Aldosterone treatment increases the interaction between Gα₁₃ and c-Src, leading to activation of c-Src in human cardiac fibroblast cultures. A, cellular lysates of cardiac fibroblast cultures treated with or without 50 nm of aldosterone for 1, 5, and 10 min were immunoprecipitated with anti c-Src antibody and probed with an anti-Gα₁₃ antibody or anti-c-Src antibody. B, cellular lysates obtained from cultures treated with or without aluminum fluoride for 30 min were immunoprecipitated with anti-Gα₁₃ antibody (left panel) or anti-c-Src antibody (right panel) and probed with an anti-c-Src antibody or anti-Gα₁₃ antibody, respectively.
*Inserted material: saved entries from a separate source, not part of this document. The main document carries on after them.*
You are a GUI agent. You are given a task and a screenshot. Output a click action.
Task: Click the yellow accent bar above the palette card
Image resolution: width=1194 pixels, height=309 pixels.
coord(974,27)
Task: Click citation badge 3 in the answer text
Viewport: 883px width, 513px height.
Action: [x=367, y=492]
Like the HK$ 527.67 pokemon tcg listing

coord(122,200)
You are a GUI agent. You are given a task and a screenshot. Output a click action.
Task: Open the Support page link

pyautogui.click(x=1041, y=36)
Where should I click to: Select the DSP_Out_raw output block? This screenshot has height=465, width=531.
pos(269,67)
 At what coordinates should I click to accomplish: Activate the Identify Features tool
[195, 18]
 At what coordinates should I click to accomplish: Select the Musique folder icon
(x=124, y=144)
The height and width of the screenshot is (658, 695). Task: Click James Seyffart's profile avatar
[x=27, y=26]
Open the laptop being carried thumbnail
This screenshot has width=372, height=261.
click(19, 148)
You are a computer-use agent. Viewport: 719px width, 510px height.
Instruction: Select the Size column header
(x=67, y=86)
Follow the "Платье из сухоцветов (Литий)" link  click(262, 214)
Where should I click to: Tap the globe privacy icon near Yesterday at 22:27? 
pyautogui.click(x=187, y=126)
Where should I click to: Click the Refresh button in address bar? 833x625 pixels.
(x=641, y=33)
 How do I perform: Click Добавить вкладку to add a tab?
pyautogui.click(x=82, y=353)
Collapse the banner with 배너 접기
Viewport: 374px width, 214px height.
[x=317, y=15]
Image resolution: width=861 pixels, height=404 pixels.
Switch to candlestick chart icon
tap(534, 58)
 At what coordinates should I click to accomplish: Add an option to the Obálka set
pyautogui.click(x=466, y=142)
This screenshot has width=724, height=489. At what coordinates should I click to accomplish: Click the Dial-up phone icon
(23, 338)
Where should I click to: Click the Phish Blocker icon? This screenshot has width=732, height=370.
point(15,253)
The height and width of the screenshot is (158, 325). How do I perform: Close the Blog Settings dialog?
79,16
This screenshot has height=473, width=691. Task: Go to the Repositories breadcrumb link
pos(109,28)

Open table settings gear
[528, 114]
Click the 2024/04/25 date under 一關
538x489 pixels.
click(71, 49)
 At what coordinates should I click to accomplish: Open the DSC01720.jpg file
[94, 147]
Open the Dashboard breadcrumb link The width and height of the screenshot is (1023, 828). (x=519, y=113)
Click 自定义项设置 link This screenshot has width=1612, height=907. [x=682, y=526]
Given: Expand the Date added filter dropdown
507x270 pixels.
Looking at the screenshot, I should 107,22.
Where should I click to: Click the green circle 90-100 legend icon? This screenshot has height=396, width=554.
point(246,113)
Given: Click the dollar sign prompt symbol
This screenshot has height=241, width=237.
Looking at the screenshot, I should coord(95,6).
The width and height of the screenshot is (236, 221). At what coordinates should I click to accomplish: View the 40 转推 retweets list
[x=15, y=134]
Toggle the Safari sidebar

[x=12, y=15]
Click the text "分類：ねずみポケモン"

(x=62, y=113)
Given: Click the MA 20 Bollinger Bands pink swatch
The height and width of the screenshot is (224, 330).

C and D, Western blot analysis of cellular lysates obtained from cultures treated with or without 50 nm of aldosterone for 10 min (C) after they were preincubated for 1 h in the presence or absence of 10 μm of PP2 or (D) following 72 h of transfection with scrambled siRNA control and Gα₁₃ siRNA oligonucleotides and immunoblotted with anti-phospho-c-Src (Tyr⁴¹⁶) and then reprobed with anti-c-Src antibody. ctr, control.

FIGURE 7.

Aldosterone- or IGF-I-induced increases in elastin production in human cardiac fibroblast cultures is propagated via the PI 3-kinase/Akt signaling pathway. A and B, results of a quantitative assay of [³H]valine-labeled insoluble elastin (A) and immunohistochemistry with anti-elastin antibody of cultures pretreated for an hour with or without 10 μm of PD 98059 or SP600125 prior to 72 h treatment with 50 nm of aldosterone (B). C, results of a one-step RT-PCR analysis assessing elastin and GAPDH mRNA transcripts in cultures maintained for 24 h in the presence or absence of 50 nm aldosterone or 100 ng/ml of IGF-I, prior to 1 h pretreatment with 1 μm of wortmannin. D, results of a quantitative assay of [³H]valine-labeled insoluble elastin of cultures treated for 72 h with 50 nm of aldosterone or with 100 ng/ml of IGF-I prior to 1 h pretreatment with 1 μm of wortmannin. E and F, Western blot analysis of cellular lysates obtained from cultures treated for 10 min with or without 50 nm of aldosterone after they were preincubated for 1 h in the presence or absence of 10 μm of PP2 (E) or treated for 10 min with aldosterone or 100 ng/ml of IGF-I following 72 h of transfection with scrambled siRNA control and Gα₁₃ siRNA-specific oligonucleotides (F) and immunoblotted using anti-phospho-Akt (Ser⁴⁷³) antibody and then stripped and reprobed with anti-Akt antibody. G, one-step RT-PCR analysis assessing elastin and GAPDH mRNA transcripts in cultures treated for 30 min or 1, 3, 6, or 16 h with or without 50 nm of aldosterone. ctr, control.

FIGURE 8.

Proposed mechanism by which aldosterone increases elastin production in cardiac fibroblast cultures. Aldosterone interacts with a still unidentified GPCR that causes the activation of Gα₁₃. Activated Gα₁₃, in turn, interacts with cytosolic c-Src. This interaction facilitates the activation of IGF-IR-IRS/PI 3-kinase/Akt signaling, which occurs even in the presence of sub-physiological levels of IGF-I, and subsequently induces increased elastin transcription and production. This effect of aldosterone is not dependent on the presence of the MR.